(Beginning of Data shown)

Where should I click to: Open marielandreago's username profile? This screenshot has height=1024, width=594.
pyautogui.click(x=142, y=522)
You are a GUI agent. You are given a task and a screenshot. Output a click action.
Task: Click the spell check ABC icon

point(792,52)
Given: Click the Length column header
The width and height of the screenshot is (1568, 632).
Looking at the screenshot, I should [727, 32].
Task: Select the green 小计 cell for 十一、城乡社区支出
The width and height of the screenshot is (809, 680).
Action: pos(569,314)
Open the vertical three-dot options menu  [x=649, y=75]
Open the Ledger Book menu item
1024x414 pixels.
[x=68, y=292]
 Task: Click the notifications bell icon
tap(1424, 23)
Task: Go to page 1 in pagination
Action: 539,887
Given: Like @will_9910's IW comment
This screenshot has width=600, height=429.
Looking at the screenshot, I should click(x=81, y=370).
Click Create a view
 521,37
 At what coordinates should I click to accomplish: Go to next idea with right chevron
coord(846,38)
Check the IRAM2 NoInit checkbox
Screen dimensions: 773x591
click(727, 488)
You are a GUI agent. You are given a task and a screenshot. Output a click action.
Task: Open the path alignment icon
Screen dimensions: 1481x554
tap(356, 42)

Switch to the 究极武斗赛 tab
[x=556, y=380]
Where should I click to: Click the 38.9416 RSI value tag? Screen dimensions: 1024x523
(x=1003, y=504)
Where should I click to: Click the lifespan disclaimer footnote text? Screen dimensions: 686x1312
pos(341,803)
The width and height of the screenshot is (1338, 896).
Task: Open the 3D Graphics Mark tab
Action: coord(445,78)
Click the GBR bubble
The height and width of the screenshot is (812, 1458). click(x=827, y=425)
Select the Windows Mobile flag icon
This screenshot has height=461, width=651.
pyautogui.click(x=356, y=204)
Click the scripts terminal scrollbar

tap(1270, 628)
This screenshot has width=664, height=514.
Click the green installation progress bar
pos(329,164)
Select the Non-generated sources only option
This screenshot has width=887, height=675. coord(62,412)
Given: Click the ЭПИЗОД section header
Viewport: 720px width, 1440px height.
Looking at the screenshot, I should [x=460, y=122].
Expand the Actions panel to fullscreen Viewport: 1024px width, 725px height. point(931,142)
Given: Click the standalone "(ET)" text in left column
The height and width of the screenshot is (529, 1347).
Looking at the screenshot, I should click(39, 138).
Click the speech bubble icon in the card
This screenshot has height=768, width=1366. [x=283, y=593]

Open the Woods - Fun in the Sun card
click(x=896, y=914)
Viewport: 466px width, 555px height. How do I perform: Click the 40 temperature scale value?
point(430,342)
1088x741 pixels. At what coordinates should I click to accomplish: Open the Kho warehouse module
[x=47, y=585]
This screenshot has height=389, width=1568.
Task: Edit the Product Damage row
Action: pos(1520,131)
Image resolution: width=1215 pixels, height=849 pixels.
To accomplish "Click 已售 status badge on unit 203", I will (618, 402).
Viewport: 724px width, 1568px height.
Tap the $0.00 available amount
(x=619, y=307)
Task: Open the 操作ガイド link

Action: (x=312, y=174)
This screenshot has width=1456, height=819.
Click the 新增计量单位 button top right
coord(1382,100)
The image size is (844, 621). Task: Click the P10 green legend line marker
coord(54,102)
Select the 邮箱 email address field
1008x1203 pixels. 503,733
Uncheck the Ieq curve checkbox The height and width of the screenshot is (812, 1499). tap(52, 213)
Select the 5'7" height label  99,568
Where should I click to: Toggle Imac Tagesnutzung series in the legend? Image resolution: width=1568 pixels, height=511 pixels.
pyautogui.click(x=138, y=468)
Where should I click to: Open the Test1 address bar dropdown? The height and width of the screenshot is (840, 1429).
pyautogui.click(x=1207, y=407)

(End of Data shown)

# Task:
What the exercise asks for is the listing above, retyped in full.

# Your response:
Where should I click to: Open marielandreago's username profile? This screenshot has height=1024, width=594.
pyautogui.click(x=142, y=522)
You are a GUI agent. You are given a task and a screenshot. Output a click action.
Task: Click the spell check ABC icon

point(792,52)
Given: Click the Length column header
The width and height of the screenshot is (1568, 632).
Looking at the screenshot, I should [727, 32].
Task: Select the green 小计 cell for 十一、城乡社区支出
The width and height of the screenshot is (809, 680).
Action: pos(569,314)
Open the vertical three-dot options menu  [x=649, y=75]
Open the Ledger Book menu item
1024x414 pixels.
[x=68, y=292]
 Task: Click the notifications bell icon
tap(1424, 23)
Task: Go to page 1 in pagination
Action: 539,887
Given: Like @will_9910's IW comment
This screenshot has width=600, height=429.
Looking at the screenshot, I should click(x=81, y=370).
Click Create a view
 521,37
 At what coordinates should I click to accomplish: Go to next idea with right chevron
coord(846,38)
Check the IRAM2 NoInit checkbox
Screen dimensions: 773x591
click(727, 488)
You are a GUI agent. You are given a task and a screenshot. Output a click action.
Task: Open the path alignment icon
Screen dimensions: 1481x554
tap(356, 42)

Switch to the 究极武斗赛 tab
[x=556, y=380]
Where should I click to: Click the 38.9416 RSI value tag? Screen dimensions: 1024x523
(x=1003, y=504)
Where should I click to: Click the lifespan disclaimer footnote text? Screen dimensions: 686x1312
pos(341,803)
The width and height of the screenshot is (1338, 896).
Task: Open the 3D Graphics Mark tab
Action: coord(445,78)
Click the GBR bubble
The height and width of the screenshot is (812, 1458). click(x=827, y=425)
Select the Windows Mobile flag icon
This screenshot has height=461, width=651.
pyautogui.click(x=356, y=204)
Click the scripts terminal scrollbar

tap(1270, 628)
This screenshot has width=664, height=514.
Click the green installation progress bar
pos(329,164)
Select the Non-generated sources only option
This screenshot has width=887, height=675. coord(62,412)
Given: Click the ЭПИЗОД section header
Viewport: 720px width, 1440px height.
Looking at the screenshot, I should [x=460, y=122].
Expand the Actions panel to fullscreen Viewport: 1024px width, 725px height. point(931,142)
Given: Click the standalone "(ET)" text in left column
The height and width of the screenshot is (529, 1347).
Looking at the screenshot, I should click(39, 138).
Click the speech bubble icon in the card
This screenshot has height=768, width=1366. [x=283, y=593]

Open the Woods - Fun in the Sun card
click(x=896, y=914)
Viewport: 466px width, 555px height. How do I perform: Click the 40 temperature scale value?
point(430,342)
1088x741 pixels. At what coordinates should I click to accomplish: Open the Kho warehouse module
[x=47, y=585]
This screenshot has height=389, width=1568.
Task: Edit the Product Damage row
Action: pos(1520,131)
Image resolution: width=1215 pixels, height=849 pixels.
To accomplish "Click 已售 status badge on unit 203", I will (618, 402).
Viewport: 724px width, 1568px height.
Tap the $0.00 available amount
(x=619, y=307)
Task: Open the 操作ガイド link

Action: (x=312, y=174)
This screenshot has width=1456, height=819.
Click the 新增计量单位 button top right
coord(1382,100)
The image size is (844, 621). Task: Click the P10 green legend line marker
coord(54,102)
Select the 邮箱 email address field
1008x1203 pixels. 503,733
Uncheck the Ieq curve checkbox The height and width of the screenshot is (812, 1499). tap(52, 213)
Select the 5'7" height label  99,568
Where should I click to: Toggle Imac Tagesnutzung series in the legend? Image resolution: width=1568 pixels, height=511 pixels.
pyautogui.click(x=138, y=468)
Where should I click to: Open the Test1 address bar dropdown? The height and width of the screenshot is (840, 1429).
pyautogui.click(x=1207, y=407)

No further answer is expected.